-- Aim of the exercise --
Please copy the data below word for word, from the line containing "Click the //D Enable Active Debugging line" to the line containing "The width and height of the screenshot is (1364, 776).", including both of those lines.

Item position entries:
___

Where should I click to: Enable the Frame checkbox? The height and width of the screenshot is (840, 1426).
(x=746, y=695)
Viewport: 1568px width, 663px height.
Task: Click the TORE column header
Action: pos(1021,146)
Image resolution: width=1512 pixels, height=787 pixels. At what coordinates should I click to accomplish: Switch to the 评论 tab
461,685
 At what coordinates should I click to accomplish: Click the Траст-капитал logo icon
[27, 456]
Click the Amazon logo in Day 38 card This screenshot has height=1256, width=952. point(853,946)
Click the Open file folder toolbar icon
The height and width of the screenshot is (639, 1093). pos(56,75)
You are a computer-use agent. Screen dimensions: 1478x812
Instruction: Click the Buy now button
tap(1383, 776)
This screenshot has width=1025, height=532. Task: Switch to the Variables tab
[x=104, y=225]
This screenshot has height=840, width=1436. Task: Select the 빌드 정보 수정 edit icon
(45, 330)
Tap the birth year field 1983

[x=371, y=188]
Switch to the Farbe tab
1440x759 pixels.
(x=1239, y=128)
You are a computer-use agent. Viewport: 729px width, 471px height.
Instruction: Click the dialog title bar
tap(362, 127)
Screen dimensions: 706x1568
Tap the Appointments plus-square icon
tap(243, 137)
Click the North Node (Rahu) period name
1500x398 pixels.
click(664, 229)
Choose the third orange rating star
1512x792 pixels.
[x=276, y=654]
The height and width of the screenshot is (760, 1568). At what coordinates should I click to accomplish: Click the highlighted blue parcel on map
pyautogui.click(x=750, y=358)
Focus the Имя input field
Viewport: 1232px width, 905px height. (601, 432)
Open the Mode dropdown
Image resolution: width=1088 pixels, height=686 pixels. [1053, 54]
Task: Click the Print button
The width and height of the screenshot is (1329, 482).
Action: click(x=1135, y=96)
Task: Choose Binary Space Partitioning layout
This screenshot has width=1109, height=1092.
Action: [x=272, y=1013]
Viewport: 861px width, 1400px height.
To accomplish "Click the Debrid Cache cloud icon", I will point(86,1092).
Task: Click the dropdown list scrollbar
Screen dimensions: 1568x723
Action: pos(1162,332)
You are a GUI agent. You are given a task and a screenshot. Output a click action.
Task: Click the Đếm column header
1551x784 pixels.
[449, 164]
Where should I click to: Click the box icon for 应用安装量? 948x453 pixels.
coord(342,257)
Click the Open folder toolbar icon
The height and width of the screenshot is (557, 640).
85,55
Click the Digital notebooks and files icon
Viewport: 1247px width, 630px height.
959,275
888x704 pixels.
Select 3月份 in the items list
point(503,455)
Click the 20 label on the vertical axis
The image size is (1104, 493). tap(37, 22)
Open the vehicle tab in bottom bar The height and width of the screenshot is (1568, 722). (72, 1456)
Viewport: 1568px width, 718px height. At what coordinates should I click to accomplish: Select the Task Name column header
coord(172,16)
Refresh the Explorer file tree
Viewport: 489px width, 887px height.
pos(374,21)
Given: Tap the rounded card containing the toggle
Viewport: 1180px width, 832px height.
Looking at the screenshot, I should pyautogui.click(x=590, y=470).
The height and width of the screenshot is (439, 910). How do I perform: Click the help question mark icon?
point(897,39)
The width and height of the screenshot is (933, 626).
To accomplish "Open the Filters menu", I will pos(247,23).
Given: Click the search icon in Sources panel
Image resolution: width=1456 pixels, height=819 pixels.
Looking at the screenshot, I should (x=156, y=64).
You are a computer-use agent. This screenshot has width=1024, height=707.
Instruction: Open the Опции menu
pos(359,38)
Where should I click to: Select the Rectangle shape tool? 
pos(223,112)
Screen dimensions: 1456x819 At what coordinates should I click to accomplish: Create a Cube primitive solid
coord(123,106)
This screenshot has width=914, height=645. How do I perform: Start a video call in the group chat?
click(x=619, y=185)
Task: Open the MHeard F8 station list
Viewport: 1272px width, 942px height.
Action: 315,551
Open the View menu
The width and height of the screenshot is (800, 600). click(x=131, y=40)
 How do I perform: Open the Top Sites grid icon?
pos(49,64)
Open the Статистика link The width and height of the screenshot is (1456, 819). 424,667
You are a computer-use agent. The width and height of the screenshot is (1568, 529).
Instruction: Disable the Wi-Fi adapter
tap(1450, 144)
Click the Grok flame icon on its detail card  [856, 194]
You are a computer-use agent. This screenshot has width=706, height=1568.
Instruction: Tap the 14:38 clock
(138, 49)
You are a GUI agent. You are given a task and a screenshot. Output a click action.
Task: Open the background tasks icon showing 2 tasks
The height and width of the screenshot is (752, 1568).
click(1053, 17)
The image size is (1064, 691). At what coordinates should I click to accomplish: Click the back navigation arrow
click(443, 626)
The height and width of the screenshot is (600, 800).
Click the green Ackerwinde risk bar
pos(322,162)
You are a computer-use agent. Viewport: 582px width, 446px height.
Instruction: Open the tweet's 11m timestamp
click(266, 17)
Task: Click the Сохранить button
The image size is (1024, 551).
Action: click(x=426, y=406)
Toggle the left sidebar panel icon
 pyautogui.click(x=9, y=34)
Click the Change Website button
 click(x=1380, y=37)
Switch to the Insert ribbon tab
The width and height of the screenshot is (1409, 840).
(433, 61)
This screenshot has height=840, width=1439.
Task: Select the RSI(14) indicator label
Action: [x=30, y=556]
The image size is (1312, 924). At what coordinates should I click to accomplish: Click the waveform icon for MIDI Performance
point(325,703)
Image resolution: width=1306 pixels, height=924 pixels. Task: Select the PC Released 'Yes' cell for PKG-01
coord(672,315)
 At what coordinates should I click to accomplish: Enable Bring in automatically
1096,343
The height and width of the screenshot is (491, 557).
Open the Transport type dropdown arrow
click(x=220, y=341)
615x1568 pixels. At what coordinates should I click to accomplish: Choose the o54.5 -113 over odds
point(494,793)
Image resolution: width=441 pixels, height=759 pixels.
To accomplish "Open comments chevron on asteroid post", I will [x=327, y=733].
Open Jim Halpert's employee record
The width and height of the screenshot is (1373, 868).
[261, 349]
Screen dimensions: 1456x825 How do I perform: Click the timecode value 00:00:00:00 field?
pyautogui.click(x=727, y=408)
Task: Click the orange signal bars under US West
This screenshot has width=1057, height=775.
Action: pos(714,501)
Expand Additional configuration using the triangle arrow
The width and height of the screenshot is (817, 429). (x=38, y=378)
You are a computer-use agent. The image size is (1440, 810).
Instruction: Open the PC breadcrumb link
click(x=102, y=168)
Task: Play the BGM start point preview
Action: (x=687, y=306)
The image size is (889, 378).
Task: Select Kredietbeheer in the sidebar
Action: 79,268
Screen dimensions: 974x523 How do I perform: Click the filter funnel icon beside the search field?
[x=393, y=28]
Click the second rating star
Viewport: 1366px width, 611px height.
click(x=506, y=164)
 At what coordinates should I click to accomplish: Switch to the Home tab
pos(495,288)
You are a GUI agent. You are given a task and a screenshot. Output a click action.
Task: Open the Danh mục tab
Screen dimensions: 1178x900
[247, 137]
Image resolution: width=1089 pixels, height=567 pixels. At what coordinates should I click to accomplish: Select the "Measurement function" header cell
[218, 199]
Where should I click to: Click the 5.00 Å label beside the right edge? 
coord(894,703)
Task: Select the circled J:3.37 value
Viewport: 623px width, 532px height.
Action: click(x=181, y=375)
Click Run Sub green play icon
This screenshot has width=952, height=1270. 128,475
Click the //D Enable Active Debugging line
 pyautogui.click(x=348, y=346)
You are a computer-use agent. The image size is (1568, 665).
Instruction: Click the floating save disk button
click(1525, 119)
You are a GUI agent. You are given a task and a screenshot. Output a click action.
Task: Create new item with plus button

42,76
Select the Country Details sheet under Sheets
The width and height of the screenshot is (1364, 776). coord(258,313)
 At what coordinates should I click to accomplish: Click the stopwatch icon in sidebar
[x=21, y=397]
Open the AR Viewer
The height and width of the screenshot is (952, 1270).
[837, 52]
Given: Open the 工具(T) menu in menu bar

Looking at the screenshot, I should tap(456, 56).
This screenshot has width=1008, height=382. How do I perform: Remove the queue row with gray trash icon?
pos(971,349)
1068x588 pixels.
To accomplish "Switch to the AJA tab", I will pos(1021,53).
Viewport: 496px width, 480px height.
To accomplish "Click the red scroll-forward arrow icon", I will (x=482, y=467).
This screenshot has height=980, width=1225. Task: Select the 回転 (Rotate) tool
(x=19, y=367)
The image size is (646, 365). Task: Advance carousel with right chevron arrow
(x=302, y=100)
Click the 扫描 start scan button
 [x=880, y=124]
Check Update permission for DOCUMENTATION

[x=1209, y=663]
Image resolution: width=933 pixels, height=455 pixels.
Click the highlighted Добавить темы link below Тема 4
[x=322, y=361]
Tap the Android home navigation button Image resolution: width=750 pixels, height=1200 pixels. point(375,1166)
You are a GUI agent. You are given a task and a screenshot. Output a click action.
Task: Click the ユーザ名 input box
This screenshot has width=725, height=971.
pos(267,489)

___

-- The result --
Click the //D Enable Active Debugging line
 pyautogui.click(x=348, y=346)
You are a computer-use agent. The image size is (1568, 665).
Instruction: Click the floating save disk button
click(1525, 119)
You are a GUI agent. You are given a task and a screenshot. Output a click action.
Task: Create new item with plus button

42,76
Select the Country Details sheet under Sheets
The width and height of the screenshot is (1364, 776). coord(258,313)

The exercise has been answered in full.